Records below:
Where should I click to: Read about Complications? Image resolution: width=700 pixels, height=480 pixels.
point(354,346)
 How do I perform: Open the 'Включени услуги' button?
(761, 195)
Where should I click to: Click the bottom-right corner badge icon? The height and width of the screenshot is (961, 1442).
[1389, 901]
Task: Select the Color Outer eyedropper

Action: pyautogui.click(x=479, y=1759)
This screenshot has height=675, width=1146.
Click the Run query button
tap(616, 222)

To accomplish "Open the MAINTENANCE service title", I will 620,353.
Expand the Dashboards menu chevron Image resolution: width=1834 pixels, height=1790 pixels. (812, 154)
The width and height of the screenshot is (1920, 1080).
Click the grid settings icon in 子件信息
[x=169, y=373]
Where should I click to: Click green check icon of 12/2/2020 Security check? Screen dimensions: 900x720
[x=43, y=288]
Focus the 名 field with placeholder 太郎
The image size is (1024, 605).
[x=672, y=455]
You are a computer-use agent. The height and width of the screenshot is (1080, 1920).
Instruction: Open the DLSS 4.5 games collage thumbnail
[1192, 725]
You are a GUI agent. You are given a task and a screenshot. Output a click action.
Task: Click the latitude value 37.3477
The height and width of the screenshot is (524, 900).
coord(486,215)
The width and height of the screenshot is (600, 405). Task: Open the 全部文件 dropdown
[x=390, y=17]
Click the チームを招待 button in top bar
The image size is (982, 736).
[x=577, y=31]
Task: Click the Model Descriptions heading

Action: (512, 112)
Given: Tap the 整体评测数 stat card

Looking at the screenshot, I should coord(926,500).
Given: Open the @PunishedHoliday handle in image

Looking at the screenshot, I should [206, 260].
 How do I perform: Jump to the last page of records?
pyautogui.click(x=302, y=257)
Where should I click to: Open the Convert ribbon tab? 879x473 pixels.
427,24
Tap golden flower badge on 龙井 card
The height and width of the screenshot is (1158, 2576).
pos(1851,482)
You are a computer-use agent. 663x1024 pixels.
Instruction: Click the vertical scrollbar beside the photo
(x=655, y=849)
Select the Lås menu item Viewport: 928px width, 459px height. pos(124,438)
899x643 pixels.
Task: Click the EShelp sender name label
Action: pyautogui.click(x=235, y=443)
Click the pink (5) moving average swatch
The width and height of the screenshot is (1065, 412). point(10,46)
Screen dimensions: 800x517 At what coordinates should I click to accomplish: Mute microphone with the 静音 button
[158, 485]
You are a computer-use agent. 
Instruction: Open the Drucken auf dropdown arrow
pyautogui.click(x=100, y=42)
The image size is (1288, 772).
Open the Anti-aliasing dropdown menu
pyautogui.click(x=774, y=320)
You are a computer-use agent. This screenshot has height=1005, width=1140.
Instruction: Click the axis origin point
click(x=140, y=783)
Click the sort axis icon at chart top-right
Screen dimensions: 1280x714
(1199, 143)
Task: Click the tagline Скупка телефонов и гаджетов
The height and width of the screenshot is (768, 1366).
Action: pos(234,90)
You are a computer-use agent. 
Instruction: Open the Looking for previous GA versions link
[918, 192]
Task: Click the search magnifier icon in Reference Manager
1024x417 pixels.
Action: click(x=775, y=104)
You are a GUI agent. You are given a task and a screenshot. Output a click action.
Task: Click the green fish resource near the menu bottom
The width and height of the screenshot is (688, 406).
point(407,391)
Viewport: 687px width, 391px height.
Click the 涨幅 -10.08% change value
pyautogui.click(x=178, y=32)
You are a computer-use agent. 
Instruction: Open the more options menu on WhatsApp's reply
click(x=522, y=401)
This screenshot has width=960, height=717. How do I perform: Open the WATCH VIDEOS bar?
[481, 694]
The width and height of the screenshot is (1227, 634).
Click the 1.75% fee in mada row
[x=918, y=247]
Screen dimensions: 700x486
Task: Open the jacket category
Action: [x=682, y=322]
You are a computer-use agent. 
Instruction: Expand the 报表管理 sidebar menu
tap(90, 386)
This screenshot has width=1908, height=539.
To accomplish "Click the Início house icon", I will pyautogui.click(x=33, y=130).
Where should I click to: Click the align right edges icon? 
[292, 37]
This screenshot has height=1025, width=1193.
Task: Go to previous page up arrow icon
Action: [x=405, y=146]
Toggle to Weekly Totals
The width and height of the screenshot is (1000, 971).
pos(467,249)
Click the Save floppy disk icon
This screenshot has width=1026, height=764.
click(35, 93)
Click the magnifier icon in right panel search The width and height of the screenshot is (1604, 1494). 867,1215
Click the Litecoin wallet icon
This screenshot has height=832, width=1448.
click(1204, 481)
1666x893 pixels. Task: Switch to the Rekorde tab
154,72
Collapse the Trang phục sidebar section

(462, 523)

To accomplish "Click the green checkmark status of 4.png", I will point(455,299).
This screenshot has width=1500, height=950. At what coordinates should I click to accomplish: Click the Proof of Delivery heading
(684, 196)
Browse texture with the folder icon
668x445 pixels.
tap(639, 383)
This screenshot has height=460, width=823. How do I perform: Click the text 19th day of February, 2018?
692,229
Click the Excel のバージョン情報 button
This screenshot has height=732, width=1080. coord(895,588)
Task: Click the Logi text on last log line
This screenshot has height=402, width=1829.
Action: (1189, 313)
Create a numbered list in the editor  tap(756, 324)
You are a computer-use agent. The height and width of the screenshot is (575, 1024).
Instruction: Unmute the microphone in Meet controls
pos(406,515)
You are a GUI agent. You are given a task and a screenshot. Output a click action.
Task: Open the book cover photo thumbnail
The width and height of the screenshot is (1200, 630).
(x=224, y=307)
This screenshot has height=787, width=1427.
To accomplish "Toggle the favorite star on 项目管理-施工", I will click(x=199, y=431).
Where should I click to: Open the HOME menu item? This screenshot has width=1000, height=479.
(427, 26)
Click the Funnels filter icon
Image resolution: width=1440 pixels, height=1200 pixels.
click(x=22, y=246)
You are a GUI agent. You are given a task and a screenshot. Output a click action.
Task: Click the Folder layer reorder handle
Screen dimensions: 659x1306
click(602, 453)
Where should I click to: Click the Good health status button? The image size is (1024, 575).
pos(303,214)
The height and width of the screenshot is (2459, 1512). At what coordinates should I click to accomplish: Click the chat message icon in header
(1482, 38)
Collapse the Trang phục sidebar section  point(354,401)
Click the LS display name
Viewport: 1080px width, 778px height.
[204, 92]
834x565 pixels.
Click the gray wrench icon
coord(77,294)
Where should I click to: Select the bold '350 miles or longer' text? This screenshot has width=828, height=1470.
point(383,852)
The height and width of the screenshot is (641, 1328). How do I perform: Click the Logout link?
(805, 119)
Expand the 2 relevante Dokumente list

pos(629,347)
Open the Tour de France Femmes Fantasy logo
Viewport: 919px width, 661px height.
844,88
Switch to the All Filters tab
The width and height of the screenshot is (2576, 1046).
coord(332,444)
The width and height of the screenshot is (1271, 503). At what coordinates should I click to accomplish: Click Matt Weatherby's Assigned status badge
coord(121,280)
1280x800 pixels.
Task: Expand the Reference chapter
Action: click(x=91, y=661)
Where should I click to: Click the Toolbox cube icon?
End of Records.
## What you need to do
Every entry is to be copied exactly, with none omitted.

## Response to the task
Where should I click to: Read about Complications? Image resolution: width=700 pixels, height=480 pixels.
point(354,346)
 How do I perform: Open the 'Включени услуги' button?
(761, 195)
Where should I click to: Click the bottom-right corner badge icon? The height and width of the screenshot is (961, 1442).
[1389, 901]
Task: Select the Color Outer eyedropper

Action: pyautogui.click(x=479, y=1759)
This screenshot has height=675, width=1146.
Click the Run query button
tap(616, 222)

To accomplish "Open the MAINTENANCE service title", I will 620,353.
Expand the Dashboards menu chevron Image resolution: width=1834 pixels, height=1790 pixels. (812, 154)
The width and height of the screenshot is (1920, 1080).
Click the grid settings icon in 子件信息
[x=169, y=373]
Where should I click to: Click green check icon of 12/2/2020 Security check? Screen dimensions: 900x720
[x=43, y=288]
Focus the 名 field with placeholder 太郎
The image size is (1024, 605).
[x=672, y=455]
You are a computer-use agent. The height and width of the screenshot is (1080, 1920).
Instruction: Open the DLSS 4.5 games collage thumbnail
[1192, 725]
You are a GUI agent. You are given a task and a screenshot. Output a click action.
Task: Click the latitude value 37.3477
The height and width of the screenshot is (524, 900).
coord(486,215)
The width and height of the screenshot is (600, 405). Task: Open the 全部文件 dropdown
[x=390, y=17]
Click the チームを招待 button in top bar
The image size is (982, 736).
[x=577, y=31]
Task: Click the Model Descriptions heading

Action: (512, 112)
Given: Tap the 整体评测数 stat card

Looking at the screenshot, I should coord(926,500).
Given: Open the @PunishedHoliday handle in image

Looking at the screenshot, I should [206, 260].
 How do I perform: Jump to the last page of records?
pyautogui.click(x=302, y=257)
Where should I click to: Open the Convert ribbon tab? 879x473 pixels.
427,24
Tap golden flower badge on 龙井 card
The height and width of the screenshot is (1158, 2576).
pos(1851,482)
You are a computer-use agent. 663x1024 pixels.
Instruction: Click the vertical scrollbar beside the photo
(x=655, y=849)
Select the Lås menu item Viewport: 928px width, 459px height. pos(124,438)
899x643 pixels.
Task: Click the EShelp sender name label
Action: pyautogui.click(x=235, y=443)
Click the pink (5) moving average swatch
The width and height of the screenshot is (1065, 412). point(10,46)
Screen dimensions: 800x517 At what coordinates should I click to accomplish: Mute microphone with the 静音 button
[158, 485]
You are a computer-use agent. 
Instruction: Open the Drucken auf dropdown arrow
pyautogui.click(x=100, y=42)
The image size is (1288, 772).
Open the Anti-aliasing dropdown menu
pyautogui.click(x=774, y=320)
You are a computer-use agent. This screenshot has height=1005, width=1140.
Instruction: Click the axis origin point
click(x=140, y=783)
Click the sort axis icon at chart top-right
Screen dimensions: 1280x714
(1199, 143)
Task: Click the tagline Скупка телефонов и гаджетов
The height and width of the screenshot is (768, 1366).
Action: pos(234,90)
You are a computer-use agent. 
Instruction: Open the Looking for previous GA versions link
[918, 192]
Task: Click the search magnifier icon in Reference Manager
1024x417 pixels.
Action: click(x=775, y=104)
You are a GUI agent. You are given a task and a screenshot. Output a click action.
Task: Click the green fish resource near the menu bottom
The width and height of the screenshot is (688, 406).
point(407,391)
Viewport: 687px width, 391px height.
Click the 涨幅 -10.08% change value
pyautogui.click(x=178, y=32)
You are a computer-use agent. 
Instruction: Open the more options menu on WhatsApp's reply
click(x=522, y=401)
This screenshot has width=960, height=717. How do I perform: Open the WATCH VIDEOS bar?
[481, 694]
The width and height of the screenshot is (1227, 634).
Click the 1.75% fee in mada row
[x=918, y=247]
Screen dimensions: 700x486
Task: Open the jacket category
Action: [x=682, y=322]
You are a computer-use agent. 
Instruction: Expand the 报表管理 sidebar menu
tap(90, 386)
This screenshot has width=1908, height=539.
To accomplish "Click the Início house icon", I will pyautogui.click(x=33, y=130).
Where should I click to: Click the align right edges icon? 
[292, 37]
This screenshot has height=1025, width=1193.
Task: Go to previous page up arrow icon
Action: [x=405, y=146]
Toggle to Weekly Totals
The width and height of the screenshot is (1000, 971).
pos(467,249)
Click the Save floppy disk icon
This screenshot has width=1026, height=764.
click(35, 93)
Click the magnifier icon in right panel search The width and height of the screenshot is (1604, 1494). 867,1215
Click the Litecoin wallet icon
This screenshot has height=832, width=1448.
click(1204, 481)
1666x893 pixels. Task: Switch to the Rekorde tab
154,72
Collapse the Trang phục sidebar section

(462, 523)

To accomplish "Click the green checkmark status of 4.png", I will point(455,299).
This screenshot has width=1500, height=950. At what coordinates should I click to accomplish: Click the Proof of Delivery heading
(684, 196)
Browse texture with the folder icon
668x445 pixels.
tap(639, 383)
This screenshot has height=460, width=823. How do I perform: Click the text 19th day of February, 2018?
692,229
Click the Excel のバージョン情報 button
This screenshot has height=732, width=1080. coord(895,588)
Task: Click the Logi text on last log line
This screenshot has height=402, width=1829.
Action: (1189, 313)
Create a numbered list in the editor  tap(756, 324)
You are a computer-use agent. The height and width of the screenshot is (575, 1024).
Instruction: Unmute the microphone in Meet controls
pos(406,515)
You are a GUI agent. You are given a task and a screenshot. Output a click action.
Task: Open the book cover photo thumbnail
The width and height of the screenshot is (1200, 630).
(x=224, y=307)
This screenshot has height=787, width=1427.
To accomplish "Toggle the favorite star on 项目管理-施工", I will click(x=199, y=431).
Where should I click to: Open the HOME menu item? This screenshot has width=1000, height=479.
(427, 26)
Click the Funnels filter icon
Image resolution: width=1440 pixels, height=1200 pixels.
click(x=22, y=246)
You are a GUI agent. You are given a task and a screenshot. Output a click action.
Task: Click the Folder layer reorder handle
Screen dimensions: 659x1306
click(602, 453)
Where should I click to: Click the Good health status button? The image size is (1024, 575).
pos(303,214)
The height and width of the screenshot is (2459, 1512). At what coordinates should I click to accomplish: Click the chat message icon in header
(1482, 38)
Collapse the Trang phục sidebar section  point(354,401)
Click the LS display name
Viewport: 1080px width, 778px height.
[204, 92]
834x565 pixels.
Click the gray wrench icon
coord(77,294)
Where should I click to: Select the bold '350 miles or longer' text? This screenshot has width=828, height=1470.
point(383,852)
The height and width of the screenshot is (641, 1328). How do I perform: Click the Logout link?
(805, 119)
Expand the 2 relevante Dokumente list

pos(629,347)
Open the Tour de France Femmes Fantasy logo
Viewport: 919px width, 661px height.
844,88
Switch to the All Filters tab
The width and height of the screenshot is (2576, 1046).
coord(332,444)
The width and height of the screenshot is (1271, 503). At what coordinates should I click to accomplish: Click Matt Weatherby's Assigned status badge
coord(121,280)
1280x800 pixels.
Task: Expand the Reference chapter
Action: click(x=91, y=661)
Where should I click to: Click the Toolbox cube icon?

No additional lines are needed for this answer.